Multiple (parallel) backups to the same repo. Good Idea?

Confuset · May 3, 2019, 8:06am

Just playing around with restic to backup my desktop windows pc with round about 650GB of stuff distributed on 3 different drives.

I noticed two things.
Backup of the 650GB for the fist time took 14Hours but at around 98/99 Mb/s throughput for my 100Mb/s network. Really nice work on that

Backup for the second time took around 1 Hours with mostly everything idle except the IO-queue on one disk was at 100% all the time. so the disk IOPS was probably the bottleneck here.

For now I do the backup in one call including all 3 disks. But since the backup mostly utilizes only one of them I was thinking about how to run all 3 backups in parallel.

So it is a good idea to call ‘restic backup’ 3 times for the same repo with different folders on different disks?

cdhowie · May 3, 2019, 12:37pm

To be honest, the best advice I can give is “try it and see.” It could theoretically reduce the time of the overall backup, depending on how the disks are connected and whether they share I/O bandwidth (e.g. USB) as well as what they are mostly doing (seeking vs. transmitting data across the I/O bus).

Another perspective is if this is a scheduled job running in the middle of the night for example, does it matter if it takes an hour? (Is it worth complicating the backup procedure to save a bit of time when nobody is using the system?)

Confuset · May 3, 2019, 1:00pm

mh. the problem is that I turn of my PC when not used, so this matters and can not run during the night…

So runnig ‘backup’ on the same repo is not a problem…will try that and see what happens…will report back

cdhowie · May 3, 2019, 1:01pm

You could have your backup script power off the computer when the backup finishes? Then you could start a backup and go to bed.

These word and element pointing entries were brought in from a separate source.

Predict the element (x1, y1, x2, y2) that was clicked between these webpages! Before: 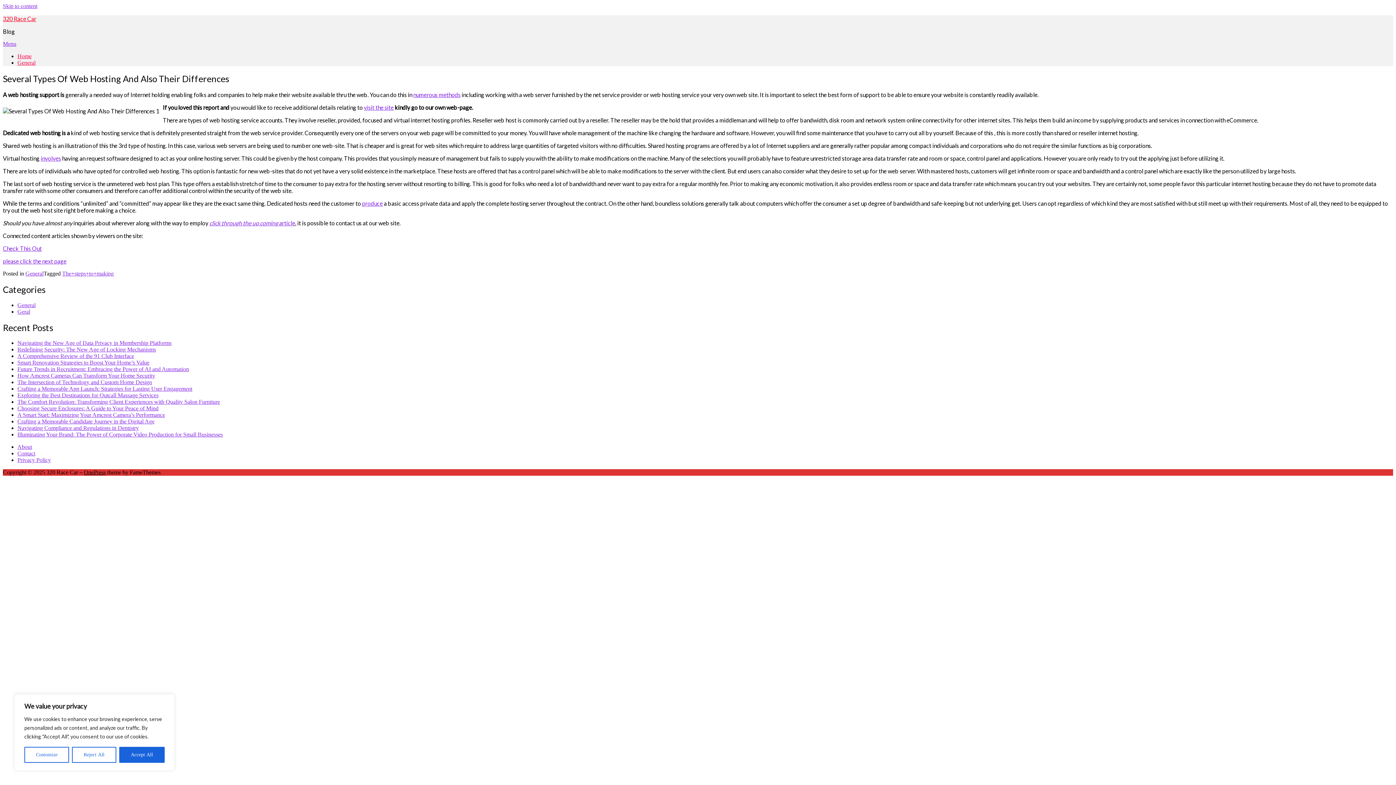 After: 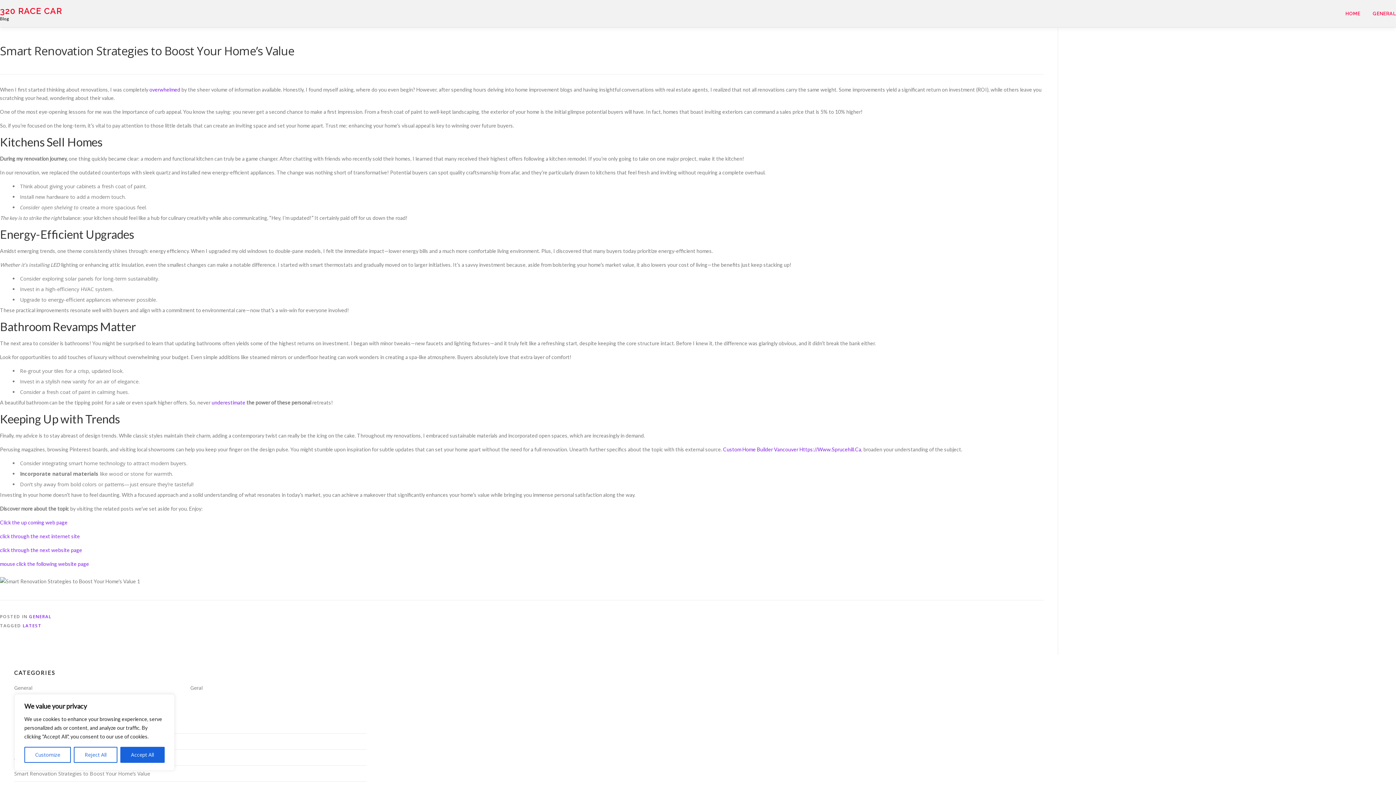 Action: bbox: (17, 359, 149, 365) label: Smart Renovation Strategies to Boost Your Home’s ValuePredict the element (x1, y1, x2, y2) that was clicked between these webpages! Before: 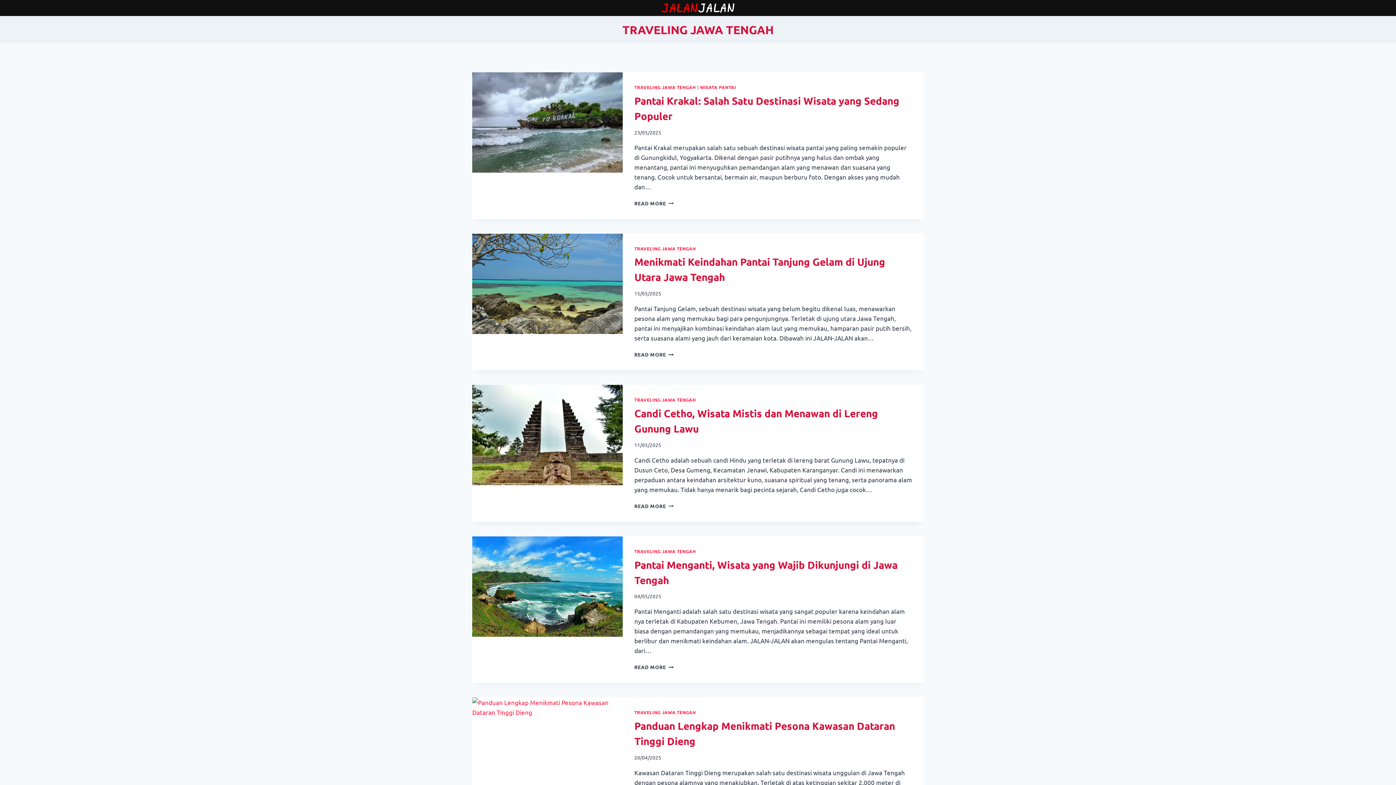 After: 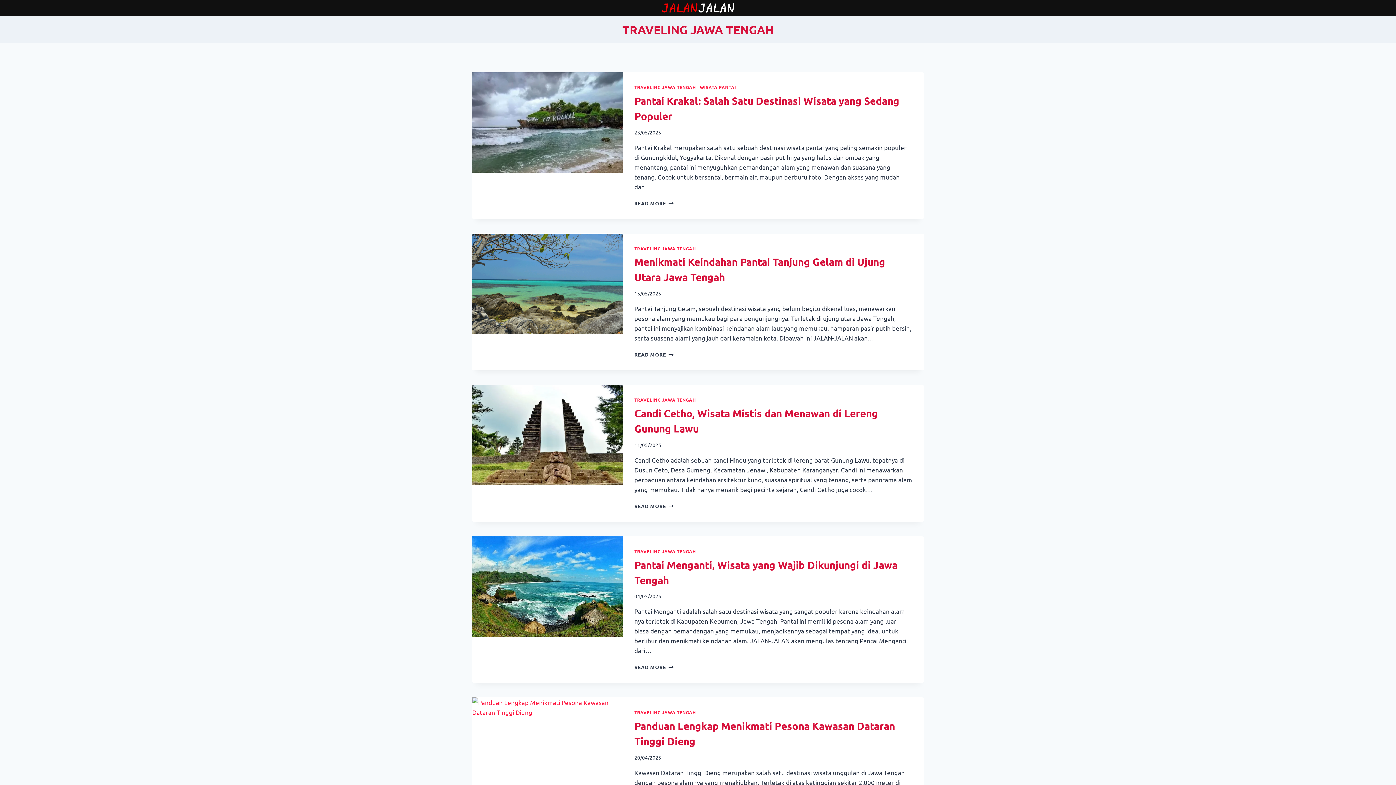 Action: label: TRAVELING JAWA TENGAH bbox: (634, 548, 696, 554)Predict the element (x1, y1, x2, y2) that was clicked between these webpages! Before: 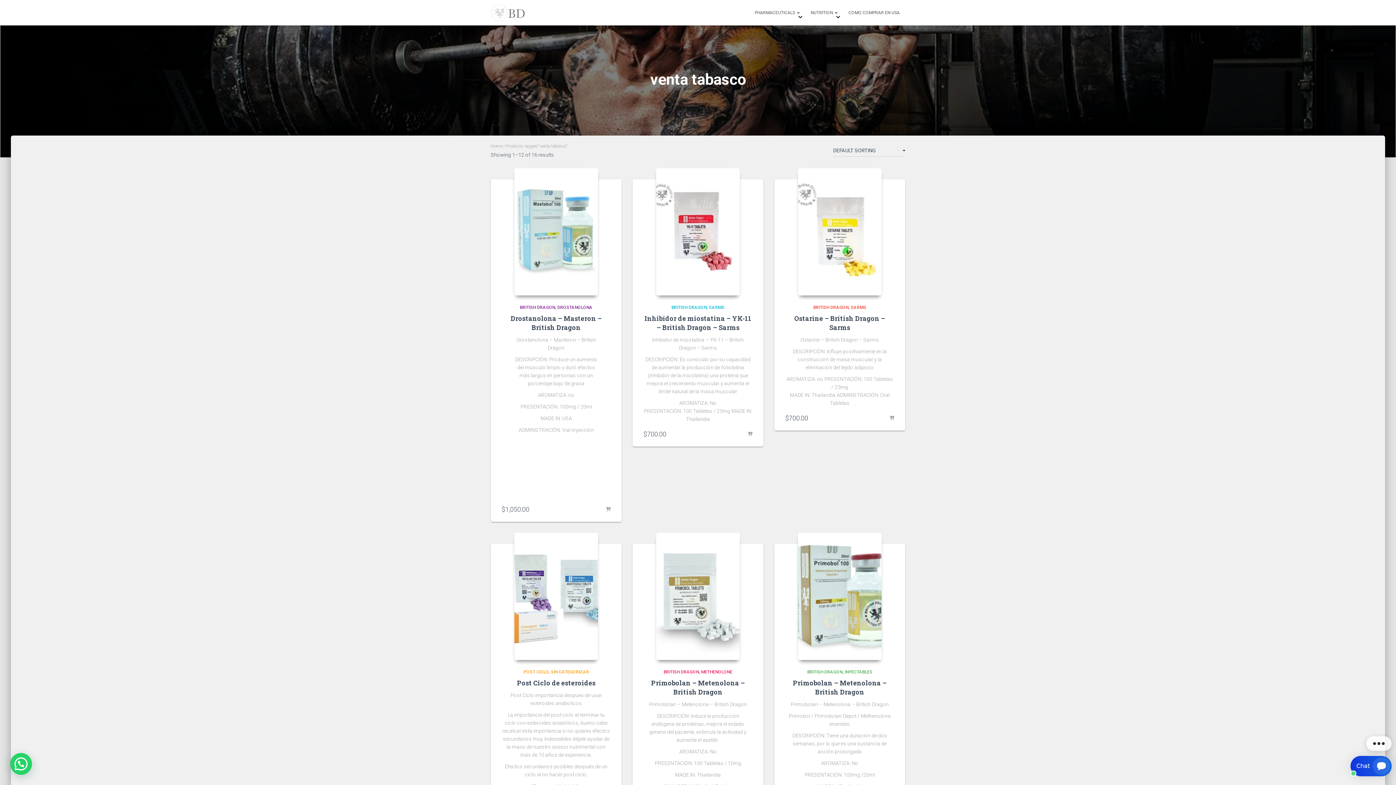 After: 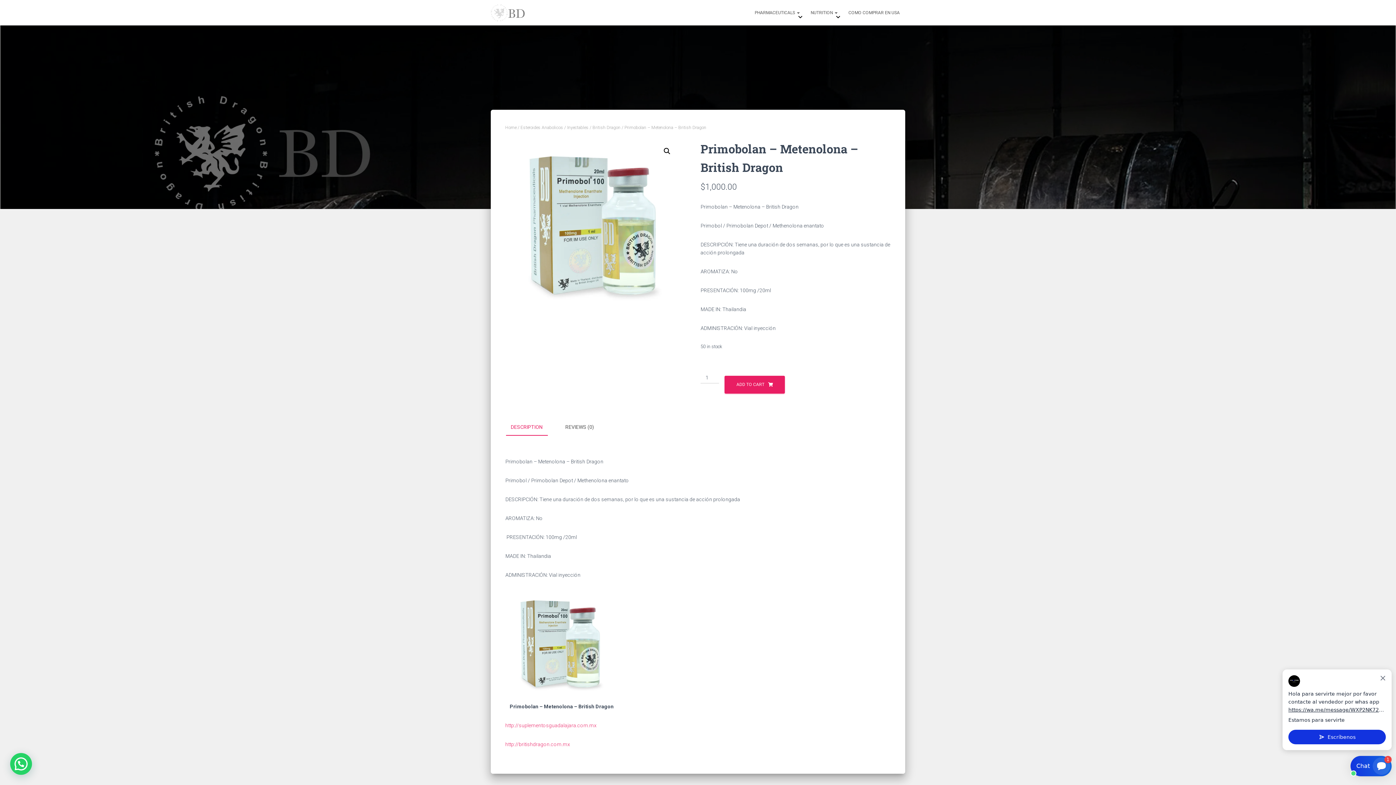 Action: label: Primobolan – Metenolona – British Dragon bbox: (793, 678, 886, 696)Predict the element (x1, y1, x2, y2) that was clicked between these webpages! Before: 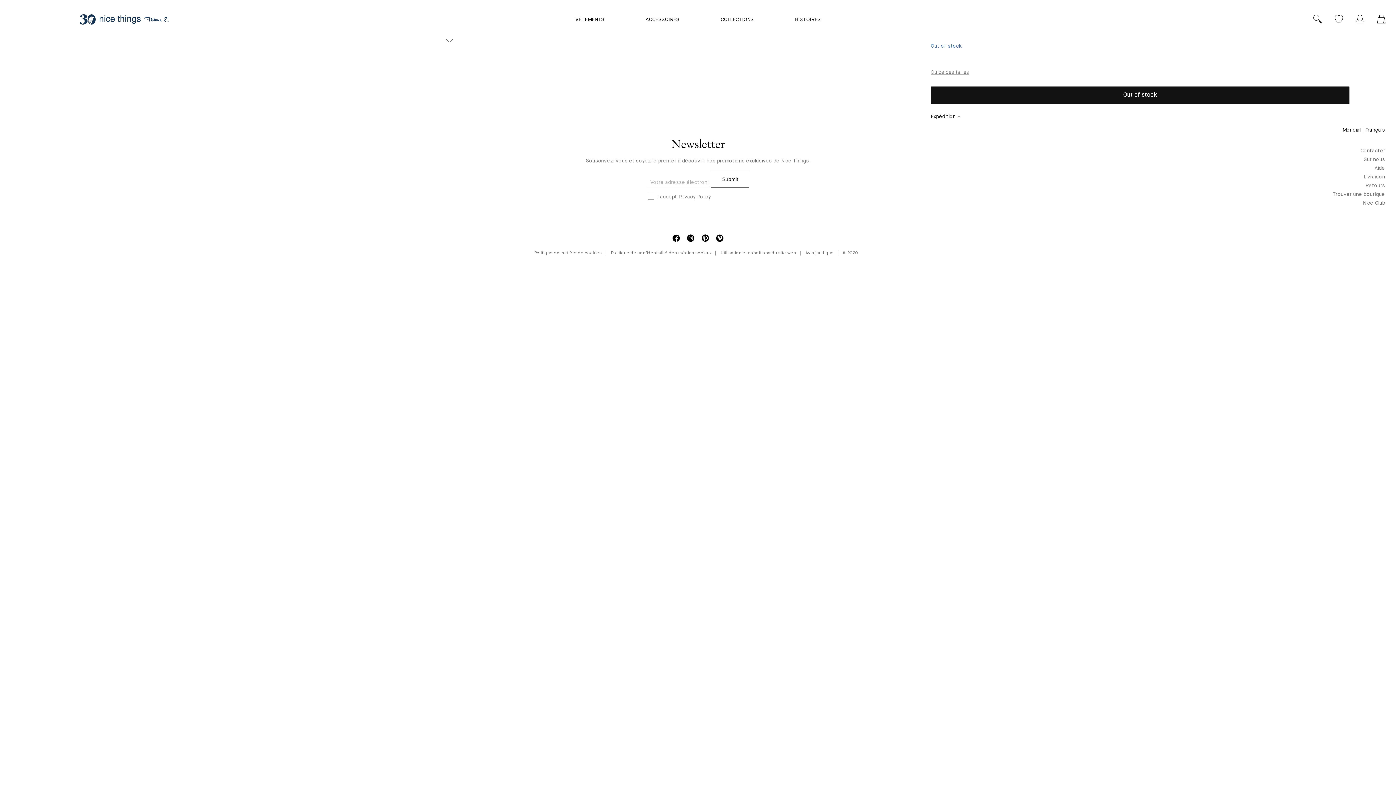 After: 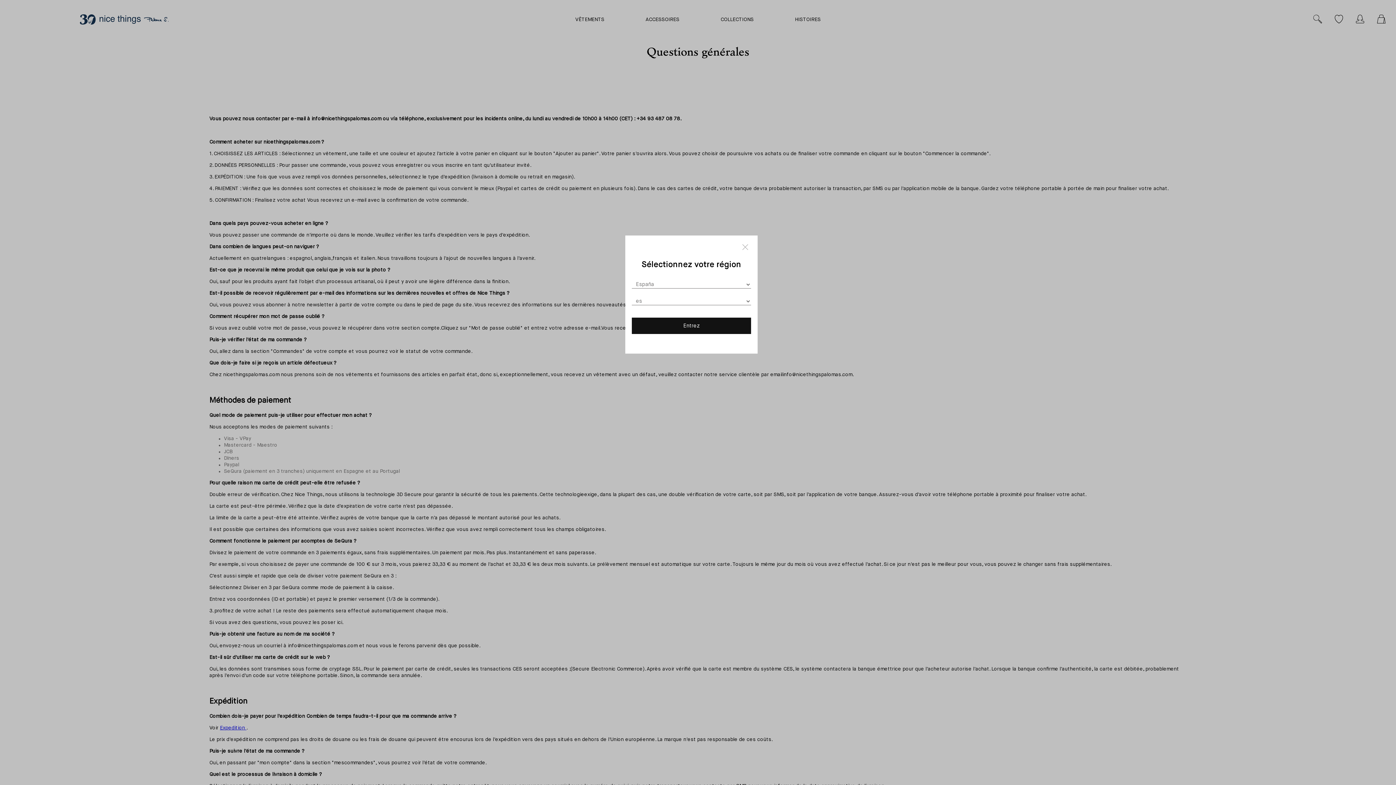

Dj0k3 · May 3, 2019, 3:36pm

I have a similar use case but in my case is just one drive. In my primary drive I have a lot of files filled with a lot of documents that I’m working on every day. It’s not much in size but there are a lot of small files and a lot of directories. There is just one directory that contains big files, so what I do is to make a backup for all directories excluding “E” directory (E as an example directory) which is the directory that contains big files. Because I want to easily find snapshots for this “E” I use --host to override the hostname and give it an easy name to remember and to apply forget rules that are different than the other directories. I run a backup first for all directories excluding “E” and then a backup only for “E” directory and never had a problem. It faster now because this “E” directory do not change a lot but when there are changes it can take a while (not hours, tho). I’m not in Windows, but I suppose it should work the same.

mano28193 · October 4, 2022, 10:58am

Dear All, I have similar question. I am new to restic and would like to know how many “Parallel operations” from the same device can be run without issue? considering the locking of the repository, could you propose ideal parallelization factor?